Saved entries
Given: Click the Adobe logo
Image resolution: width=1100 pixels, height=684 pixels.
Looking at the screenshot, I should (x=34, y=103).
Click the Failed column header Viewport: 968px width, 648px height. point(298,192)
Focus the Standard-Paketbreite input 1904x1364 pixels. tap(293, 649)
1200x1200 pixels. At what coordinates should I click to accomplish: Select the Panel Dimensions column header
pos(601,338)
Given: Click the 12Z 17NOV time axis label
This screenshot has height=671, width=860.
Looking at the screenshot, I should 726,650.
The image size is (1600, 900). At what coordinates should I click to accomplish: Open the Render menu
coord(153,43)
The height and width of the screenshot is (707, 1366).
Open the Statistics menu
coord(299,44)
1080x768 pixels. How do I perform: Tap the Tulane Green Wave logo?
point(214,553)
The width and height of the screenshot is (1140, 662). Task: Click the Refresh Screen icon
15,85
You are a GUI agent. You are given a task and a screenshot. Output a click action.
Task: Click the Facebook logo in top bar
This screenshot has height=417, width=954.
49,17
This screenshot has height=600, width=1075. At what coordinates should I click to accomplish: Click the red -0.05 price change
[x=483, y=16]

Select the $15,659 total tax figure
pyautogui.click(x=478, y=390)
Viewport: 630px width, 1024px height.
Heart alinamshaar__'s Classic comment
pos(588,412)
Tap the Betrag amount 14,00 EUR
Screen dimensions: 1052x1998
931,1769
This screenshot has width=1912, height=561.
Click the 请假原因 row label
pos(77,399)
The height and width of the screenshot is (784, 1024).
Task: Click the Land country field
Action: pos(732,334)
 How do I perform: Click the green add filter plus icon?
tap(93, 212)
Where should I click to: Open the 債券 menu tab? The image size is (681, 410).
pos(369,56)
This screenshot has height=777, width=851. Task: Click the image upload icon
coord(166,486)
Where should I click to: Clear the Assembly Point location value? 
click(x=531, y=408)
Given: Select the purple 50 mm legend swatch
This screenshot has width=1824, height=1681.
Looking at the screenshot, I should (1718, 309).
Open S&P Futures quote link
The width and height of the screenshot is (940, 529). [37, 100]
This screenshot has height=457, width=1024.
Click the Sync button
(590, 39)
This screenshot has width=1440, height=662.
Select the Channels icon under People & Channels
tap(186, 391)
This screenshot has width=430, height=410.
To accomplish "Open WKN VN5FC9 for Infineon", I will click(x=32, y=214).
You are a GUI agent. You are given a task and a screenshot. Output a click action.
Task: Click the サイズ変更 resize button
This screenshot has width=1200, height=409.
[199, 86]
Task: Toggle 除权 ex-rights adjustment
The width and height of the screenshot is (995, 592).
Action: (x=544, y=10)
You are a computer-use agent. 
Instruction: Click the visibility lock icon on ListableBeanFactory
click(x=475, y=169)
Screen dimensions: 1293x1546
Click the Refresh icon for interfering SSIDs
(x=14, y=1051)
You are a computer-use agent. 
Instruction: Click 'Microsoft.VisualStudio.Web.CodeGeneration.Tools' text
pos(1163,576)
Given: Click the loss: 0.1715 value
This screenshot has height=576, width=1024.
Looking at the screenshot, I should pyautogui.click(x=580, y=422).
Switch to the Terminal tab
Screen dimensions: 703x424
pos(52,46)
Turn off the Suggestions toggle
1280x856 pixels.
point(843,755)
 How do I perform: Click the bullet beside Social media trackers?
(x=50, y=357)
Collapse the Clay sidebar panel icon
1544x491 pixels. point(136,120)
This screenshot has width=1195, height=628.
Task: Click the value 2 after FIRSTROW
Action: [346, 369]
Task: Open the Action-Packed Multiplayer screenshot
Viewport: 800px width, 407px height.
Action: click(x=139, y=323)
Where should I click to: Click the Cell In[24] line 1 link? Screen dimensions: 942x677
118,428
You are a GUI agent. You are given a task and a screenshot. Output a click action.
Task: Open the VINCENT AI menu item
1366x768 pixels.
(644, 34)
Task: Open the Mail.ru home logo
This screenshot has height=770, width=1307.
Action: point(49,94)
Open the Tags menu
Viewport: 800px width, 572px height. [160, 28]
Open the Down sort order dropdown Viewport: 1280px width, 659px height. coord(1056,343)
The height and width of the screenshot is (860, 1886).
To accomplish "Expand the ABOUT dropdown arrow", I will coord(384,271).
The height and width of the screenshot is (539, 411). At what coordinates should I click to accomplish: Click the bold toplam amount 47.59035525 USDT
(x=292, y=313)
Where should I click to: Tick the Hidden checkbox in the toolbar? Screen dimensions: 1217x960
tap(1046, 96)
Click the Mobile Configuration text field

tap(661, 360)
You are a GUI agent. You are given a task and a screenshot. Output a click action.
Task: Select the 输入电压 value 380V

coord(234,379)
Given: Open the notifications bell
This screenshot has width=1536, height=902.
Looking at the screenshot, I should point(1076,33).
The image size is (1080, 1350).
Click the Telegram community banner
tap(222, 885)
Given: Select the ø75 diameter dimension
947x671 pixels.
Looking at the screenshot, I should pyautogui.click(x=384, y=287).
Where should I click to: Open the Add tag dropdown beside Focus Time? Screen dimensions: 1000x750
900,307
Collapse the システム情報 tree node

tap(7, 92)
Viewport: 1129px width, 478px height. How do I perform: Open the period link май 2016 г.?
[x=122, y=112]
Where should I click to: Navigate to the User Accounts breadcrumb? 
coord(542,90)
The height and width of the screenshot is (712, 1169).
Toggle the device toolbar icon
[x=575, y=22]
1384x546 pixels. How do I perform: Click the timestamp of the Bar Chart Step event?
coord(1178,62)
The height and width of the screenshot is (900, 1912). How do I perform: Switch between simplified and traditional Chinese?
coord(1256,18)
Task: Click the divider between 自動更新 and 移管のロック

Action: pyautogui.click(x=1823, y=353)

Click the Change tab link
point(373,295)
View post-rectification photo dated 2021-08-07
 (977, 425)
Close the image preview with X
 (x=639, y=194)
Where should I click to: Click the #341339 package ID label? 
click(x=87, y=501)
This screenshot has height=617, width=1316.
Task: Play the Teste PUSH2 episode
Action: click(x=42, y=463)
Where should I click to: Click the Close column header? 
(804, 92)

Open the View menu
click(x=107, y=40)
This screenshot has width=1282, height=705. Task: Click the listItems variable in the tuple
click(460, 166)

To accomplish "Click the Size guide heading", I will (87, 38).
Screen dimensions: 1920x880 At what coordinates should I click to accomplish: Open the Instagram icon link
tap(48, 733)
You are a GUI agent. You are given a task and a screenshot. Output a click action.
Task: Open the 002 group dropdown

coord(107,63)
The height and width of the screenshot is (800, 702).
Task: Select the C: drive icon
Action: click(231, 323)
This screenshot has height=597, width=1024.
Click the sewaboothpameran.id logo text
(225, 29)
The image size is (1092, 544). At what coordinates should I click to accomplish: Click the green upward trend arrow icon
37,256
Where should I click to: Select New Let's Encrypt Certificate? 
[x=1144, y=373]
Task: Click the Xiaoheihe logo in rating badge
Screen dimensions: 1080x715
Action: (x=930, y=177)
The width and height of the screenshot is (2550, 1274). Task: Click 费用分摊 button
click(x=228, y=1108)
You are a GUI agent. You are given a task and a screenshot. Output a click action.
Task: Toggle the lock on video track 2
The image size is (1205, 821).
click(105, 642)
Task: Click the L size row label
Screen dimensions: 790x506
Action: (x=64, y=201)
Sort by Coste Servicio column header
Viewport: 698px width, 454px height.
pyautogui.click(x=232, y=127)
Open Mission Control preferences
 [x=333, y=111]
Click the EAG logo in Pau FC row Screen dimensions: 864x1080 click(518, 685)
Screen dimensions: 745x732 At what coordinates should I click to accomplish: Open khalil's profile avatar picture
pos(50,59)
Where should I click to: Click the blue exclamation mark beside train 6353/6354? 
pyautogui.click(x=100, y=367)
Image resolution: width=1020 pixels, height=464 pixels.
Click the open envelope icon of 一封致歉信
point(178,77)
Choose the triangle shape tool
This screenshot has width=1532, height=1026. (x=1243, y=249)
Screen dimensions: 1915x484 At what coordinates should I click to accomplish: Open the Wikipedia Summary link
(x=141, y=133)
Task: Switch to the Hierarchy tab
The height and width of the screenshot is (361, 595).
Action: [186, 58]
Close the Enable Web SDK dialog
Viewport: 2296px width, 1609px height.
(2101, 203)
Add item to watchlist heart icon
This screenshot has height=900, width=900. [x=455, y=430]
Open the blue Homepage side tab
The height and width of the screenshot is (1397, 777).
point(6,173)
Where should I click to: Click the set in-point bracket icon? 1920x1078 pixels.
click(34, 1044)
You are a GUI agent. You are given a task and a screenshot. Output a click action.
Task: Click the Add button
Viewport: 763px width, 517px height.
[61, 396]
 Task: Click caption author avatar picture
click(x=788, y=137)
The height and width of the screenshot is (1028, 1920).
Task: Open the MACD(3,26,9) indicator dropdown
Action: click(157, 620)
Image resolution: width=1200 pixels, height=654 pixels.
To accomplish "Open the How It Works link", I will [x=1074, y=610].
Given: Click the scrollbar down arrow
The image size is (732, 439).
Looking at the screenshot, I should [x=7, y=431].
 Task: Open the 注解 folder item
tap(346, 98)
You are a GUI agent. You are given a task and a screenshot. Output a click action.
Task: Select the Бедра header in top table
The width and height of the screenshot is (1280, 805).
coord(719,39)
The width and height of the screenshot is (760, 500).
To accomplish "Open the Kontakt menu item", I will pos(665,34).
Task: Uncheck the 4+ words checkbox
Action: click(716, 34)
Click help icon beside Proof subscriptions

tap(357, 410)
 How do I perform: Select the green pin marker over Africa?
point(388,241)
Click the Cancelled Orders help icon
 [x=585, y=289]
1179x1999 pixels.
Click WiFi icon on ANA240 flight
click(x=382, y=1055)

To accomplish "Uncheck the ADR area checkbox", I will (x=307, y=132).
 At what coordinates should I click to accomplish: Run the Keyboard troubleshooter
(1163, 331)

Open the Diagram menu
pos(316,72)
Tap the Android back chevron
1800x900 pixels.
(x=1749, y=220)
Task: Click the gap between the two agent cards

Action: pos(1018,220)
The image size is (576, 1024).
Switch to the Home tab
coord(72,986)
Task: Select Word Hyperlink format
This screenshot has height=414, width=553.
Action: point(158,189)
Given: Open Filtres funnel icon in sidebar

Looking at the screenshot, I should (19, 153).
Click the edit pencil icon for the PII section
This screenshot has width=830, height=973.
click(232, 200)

- What the task asks
Please reproduce the lines from the line with "This screenshot has width=1824, height=1681." to the line with "This screenshot has width=1440, height=662.", both ends included, exactly as they appear above.

- Answer section
This screenshot has width=1824, height=1681.
Looking at the screenshot, I should (1718, 309).
Open S&P Futures quote link
The width and height of the screenshot is (940, 529). [37, 100]
This screenshot has height=457, width=1024.
Click the Sync button
(590, 39)
This screenshot has width=1440, height=662.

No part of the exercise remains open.